> [OBJECTIVE]
Rewrite all the items below with "computer-use agent" swapped for "screen assistant" each time it appears, and leave everything else unchanged.
**** RECORDS FOR THE TASK
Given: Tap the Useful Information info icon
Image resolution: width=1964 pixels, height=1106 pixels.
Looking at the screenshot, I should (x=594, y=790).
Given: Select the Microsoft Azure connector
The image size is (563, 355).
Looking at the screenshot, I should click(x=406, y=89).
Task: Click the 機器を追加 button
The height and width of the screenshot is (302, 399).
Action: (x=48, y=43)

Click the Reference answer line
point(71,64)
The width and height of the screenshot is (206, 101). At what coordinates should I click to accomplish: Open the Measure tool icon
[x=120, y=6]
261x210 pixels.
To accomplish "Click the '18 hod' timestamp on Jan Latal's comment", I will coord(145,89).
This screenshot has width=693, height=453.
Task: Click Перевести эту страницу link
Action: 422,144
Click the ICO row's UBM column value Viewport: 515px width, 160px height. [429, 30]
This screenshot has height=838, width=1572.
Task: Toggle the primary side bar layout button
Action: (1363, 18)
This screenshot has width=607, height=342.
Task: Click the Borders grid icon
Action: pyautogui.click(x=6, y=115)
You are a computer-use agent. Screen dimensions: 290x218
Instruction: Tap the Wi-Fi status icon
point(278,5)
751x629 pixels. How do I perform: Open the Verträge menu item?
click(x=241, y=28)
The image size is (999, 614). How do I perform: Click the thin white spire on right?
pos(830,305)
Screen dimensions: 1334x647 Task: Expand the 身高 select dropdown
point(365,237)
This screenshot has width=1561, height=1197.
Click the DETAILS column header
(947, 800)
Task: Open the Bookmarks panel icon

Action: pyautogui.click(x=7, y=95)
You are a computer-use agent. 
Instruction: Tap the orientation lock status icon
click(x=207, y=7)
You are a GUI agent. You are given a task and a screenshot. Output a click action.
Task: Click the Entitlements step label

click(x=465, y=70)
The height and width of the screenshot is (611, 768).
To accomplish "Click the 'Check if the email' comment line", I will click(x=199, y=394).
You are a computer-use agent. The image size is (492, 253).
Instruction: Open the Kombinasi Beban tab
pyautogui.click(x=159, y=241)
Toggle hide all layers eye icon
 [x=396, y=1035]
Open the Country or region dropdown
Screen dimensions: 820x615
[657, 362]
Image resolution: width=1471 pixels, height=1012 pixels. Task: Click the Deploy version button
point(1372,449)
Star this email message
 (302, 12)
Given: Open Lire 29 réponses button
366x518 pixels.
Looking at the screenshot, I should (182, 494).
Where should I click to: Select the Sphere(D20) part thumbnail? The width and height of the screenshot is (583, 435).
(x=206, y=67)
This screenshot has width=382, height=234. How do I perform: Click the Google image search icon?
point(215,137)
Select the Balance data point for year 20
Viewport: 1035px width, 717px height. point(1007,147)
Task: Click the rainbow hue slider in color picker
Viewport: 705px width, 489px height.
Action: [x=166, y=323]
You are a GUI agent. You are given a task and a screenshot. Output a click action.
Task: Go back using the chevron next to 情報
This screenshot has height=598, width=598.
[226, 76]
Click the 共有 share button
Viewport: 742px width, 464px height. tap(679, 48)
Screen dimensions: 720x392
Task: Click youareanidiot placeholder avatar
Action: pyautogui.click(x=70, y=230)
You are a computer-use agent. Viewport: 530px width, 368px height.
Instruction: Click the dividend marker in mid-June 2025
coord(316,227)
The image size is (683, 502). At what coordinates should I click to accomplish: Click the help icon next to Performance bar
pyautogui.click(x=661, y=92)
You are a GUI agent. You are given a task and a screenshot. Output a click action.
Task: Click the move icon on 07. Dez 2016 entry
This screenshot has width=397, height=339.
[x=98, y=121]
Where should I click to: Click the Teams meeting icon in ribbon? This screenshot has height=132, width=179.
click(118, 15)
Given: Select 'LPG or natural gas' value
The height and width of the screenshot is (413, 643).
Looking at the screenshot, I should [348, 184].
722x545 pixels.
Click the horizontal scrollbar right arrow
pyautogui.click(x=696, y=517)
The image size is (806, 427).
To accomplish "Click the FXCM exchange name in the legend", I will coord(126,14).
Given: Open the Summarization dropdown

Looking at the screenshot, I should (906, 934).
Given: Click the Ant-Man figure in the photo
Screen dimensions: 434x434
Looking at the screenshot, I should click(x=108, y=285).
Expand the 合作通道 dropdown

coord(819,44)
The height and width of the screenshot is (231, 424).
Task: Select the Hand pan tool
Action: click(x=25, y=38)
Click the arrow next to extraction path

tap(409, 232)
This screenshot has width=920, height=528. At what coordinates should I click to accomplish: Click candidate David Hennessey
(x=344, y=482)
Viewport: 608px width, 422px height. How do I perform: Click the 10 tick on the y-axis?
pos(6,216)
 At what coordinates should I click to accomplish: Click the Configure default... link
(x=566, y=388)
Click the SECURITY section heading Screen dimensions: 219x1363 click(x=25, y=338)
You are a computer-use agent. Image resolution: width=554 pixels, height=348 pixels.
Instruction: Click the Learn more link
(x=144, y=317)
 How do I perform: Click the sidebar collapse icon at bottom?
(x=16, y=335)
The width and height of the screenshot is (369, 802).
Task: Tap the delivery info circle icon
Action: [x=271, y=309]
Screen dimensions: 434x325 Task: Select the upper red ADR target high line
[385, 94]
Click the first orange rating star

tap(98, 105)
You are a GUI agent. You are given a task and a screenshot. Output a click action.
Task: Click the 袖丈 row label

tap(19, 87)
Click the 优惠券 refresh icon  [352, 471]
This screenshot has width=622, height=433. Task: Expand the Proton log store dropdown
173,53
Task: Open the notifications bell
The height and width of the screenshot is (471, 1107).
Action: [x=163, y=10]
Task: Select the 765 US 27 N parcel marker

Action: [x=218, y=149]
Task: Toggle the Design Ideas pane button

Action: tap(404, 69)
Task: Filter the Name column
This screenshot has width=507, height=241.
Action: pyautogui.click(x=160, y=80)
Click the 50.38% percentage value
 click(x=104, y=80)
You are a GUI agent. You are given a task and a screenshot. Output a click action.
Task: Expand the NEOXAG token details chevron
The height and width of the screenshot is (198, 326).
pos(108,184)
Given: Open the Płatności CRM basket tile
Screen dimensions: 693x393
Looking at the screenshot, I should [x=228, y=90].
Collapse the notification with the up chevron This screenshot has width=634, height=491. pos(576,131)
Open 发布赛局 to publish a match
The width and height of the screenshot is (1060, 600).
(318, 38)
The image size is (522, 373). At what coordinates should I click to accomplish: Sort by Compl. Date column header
********
> [EXERCISE RESPONSE]
Given: Tap the Useful Information info icon
Image resolution: width=1964 pixels, height=1106 pixels.
Looking at the screenshot, I should (x=594, y=790).
Given: Select the Microsoft Azure connector
The image size is (563, 355).
Looking at the screenshot, I should click(x=406, y=89).
Task: Click the 機器を追加 button
The height and width of the screenshot is (302, 399).
Action: (x=48, y=43)

Click the Reference answer line
point(71,64)
The width and height of the screenshot is (206, 101). At what coordinates should I click to accomplish: Open the Measure tool icon
[x=120, y=6]
261x210 pixels.
To accomplish "Click the '18 hod' timestamp on Jan Latal's comment", I will coord(145,89).
This screenshot has width=693, height=453.
Task: Click Перевести эту страницу link
Action: 422,144
Click the ICO row's UBM column value Viewport: 515px width, 160px height. [429, 30]
This screenshot has height=838, width=1572.
Task: Toggle the primary side bar layout button
Action: (1363, 18)
This screenshot has width=607, height=342.
Task: Click the Borders grid icon
Action: pyautogui.click(x=6, y=115)
You are a screen assistant. Screen dimensions: 290x218
Instruction: Tap the Wi-Fi status icon
point(278,5)
751x629 pixels. How do I perform: Open the Verträge menu item?
click(x=241, y=28)
The image size is (999, 614). How do I perform: Click the thin white spire on right?
pos(830,305)
Screen dimensions: 1334x647 Task: Expand the 身高 select dropdown
point(365,237)
This screenshot has width=1561, height=1197.
Click the DETAILS column header
(947, 800)
Task: Open the Bookmarks panel icon

Action: pyautogui.click(x=7, y=95)
You are a screen assistant. 
Instruction: Tap the orientation lock status icon
click(x=207, y=7)
You are a GUI agent. You are given a task and a screenshot. Output a click action.
Task: Click the Entitlements step label

click(x=465, y=70)
The height and width of the screenshot is (611, 768).
To accomplish "Click the 'Check if the email' comment line", I will click(x=199, y=394).
You are a screen assistant. The image size is (492, 253).
Instruction: Open the Kombinasi Beban tab
pyautogui.click(x=159, y=241)
Toggle hide all layers eye icon
 [x=396, y=1035]
Open the Country or region dropdown
Screen dimensions: 820x615
[657, 362]
Image resolution: width=1471 pixels, height=1012 pixels. Task: Click the Deploy version button
point(1372,449)
Star this email message
 (302, 12)
Given: Open Lire 29 réponses button
366x518 pixels.
Looking at the screenshot, I should (182, 494).
Where should I click to: Select the Sphere(D20) part thumbnail? The width and height of the screenshot is (583, 435).
(x=206, y=67)
This screenshot has width=382, height=234. How do I perform: Click the Google image search icon?
point(215,137)
Select the Balance data point for year 20
Viewport: 1035px width, 717px height. point(1007,147)
Task: Click the rainbow hue slider in color picker
Viewport: 705px width, 489px height.
Action: [x=166, y=323]
You are a GUI agent. You are given a task and a screenshot. Output a click action.
Task: Go back using the chevron next to 情報
This screenshot has height=598, width=598.
[226, 76]
Click the 共有 share button
Viewport: 742px width, 464px height. tap(679, 48)
Screen dimensions: 720x392
Task: Click youareanidiot placeholder avatar
Action: pyautogui.click(x=70, y=230)
You are a screen assistant. Viewport: 530px width, 368px height.
Instruction: Click the dividend marker in mid-June 2025
coord(316,227)
The image size is (683, 502). At what coordinates should I click to accomplish: Click the help icon next to Performance bar
pyautogui.click(x=661, y=92)
You are a GUI agent. You are given a task and a screenshot. Output a click action.
Task: Click the move icon on 07. Dez 2016 entry
This screenshot has width=397, height=339.
[x=98, y=121]
Where should I click to: Click the Teams meeting icon in ribbon? This screenshot has height=132, width=179.
click(118, 15)
Given: Select 'LPG or natural gas' value
The height and width of the screenshot is (413, 643).
Looking at the screenshot, I should [348, 184].
722x545 pixels.
Click the horizontal scrollbar right arrow
pyautogui.click(x=696, y=517)
The image size is (806, 427).
To accomplish "Click the FXCM exchange name in the legend", I will coord(126,14).
Given: Open the Summarization dropdown

Looking at the screenshot, I should (906, 934).
Given: Click the Ant-Man figure in the photo
Screen dimensions: 434x434
Looking at the screenshot, I should click(x=108, y=285).
Expand the 合作通道 dropdown

coord(819,44)
The height and width of the screenshot is (231, 424).
Task: Select the Hand pan tool
Action: click(x=25, y=38)
Click the arrow next to extraction path

tap(409, 232)
This screenshot has width=920, height=528. At what coordinates should I click to accomplish: Click candidate David Hennessey
(x=344, y=482)
Viewport: 608px width, 422px height. How do I perform: Click the 10 tick on the y-axis?
pos(6,216)
 At what coordinates should I click to accomplish: Click the Configure default... link
(x=566, y=388)
Click the SECURITY section heading Screen dimensions: 219x1363 click(x=25, y=338)
You are a screen assistant. Image resolution: width=554 pixels, height=348 pixels.
Instruction: Click the Learn more link
(x=144, y=317)
 How do I perform: Click the sidebar collapse icon at bottom?
(x=16, y=335)
The width and height of the screenshot is (369, 802).
Task: Tap the delivery info circle icon
Action: [x=271, y=309]
Screen dimensions: 434x325 Task: Select the upper red ADR target high line
[385, 94]
Click the first orange rating star

tap(98, 105)
You are a GUI agent. You are given a task and a screenshot. Output a click action.
Task: Click the 袖丈 row label

tap(19, 87)
Click the 优惠券 refresh icon  [352, 471]
This screenshot has width=622, height=433. Task: Expand the Proton log store dropdown
173,53
Task: Open the notifications bell
The height and width of the screenshot is (471, 1107).
Action: [x=163, y=10]
Task: Select the 765 US 27 N parcel marker

Action: [x=218, y=149]
Task: Toggle the Design Ideas pane button

Action: tap(404, 69)
Task: Filter the Name column
This screenshot has width=507, height=241.
Action: pyautogui.click(x=160, y=80)
Click the 50.38% percentage value
 click(x=104, y=80)
You are a GUI agent. You are given a task and a screenshot. Output a click action.
Task: Expand the NEOXAG token details chevron
The height and width of the screenshot is (198, 326).
pos(108,184)
Given: Open the Płatności CRM basket tile
Screen dimensions: 693x393
Looking at the screenshot, I should [x=228, y=90].
Collapse the notification with the up chevron This screenshot has width=634, height=491. pos(576,131)
Open 发布赛局 to publish a match
The width and height of the screenshot is (1060, 600).
(318, 38)
The image size is (522, 373). At what coordinates should I click to accomplish: Sort by Compl. Date column header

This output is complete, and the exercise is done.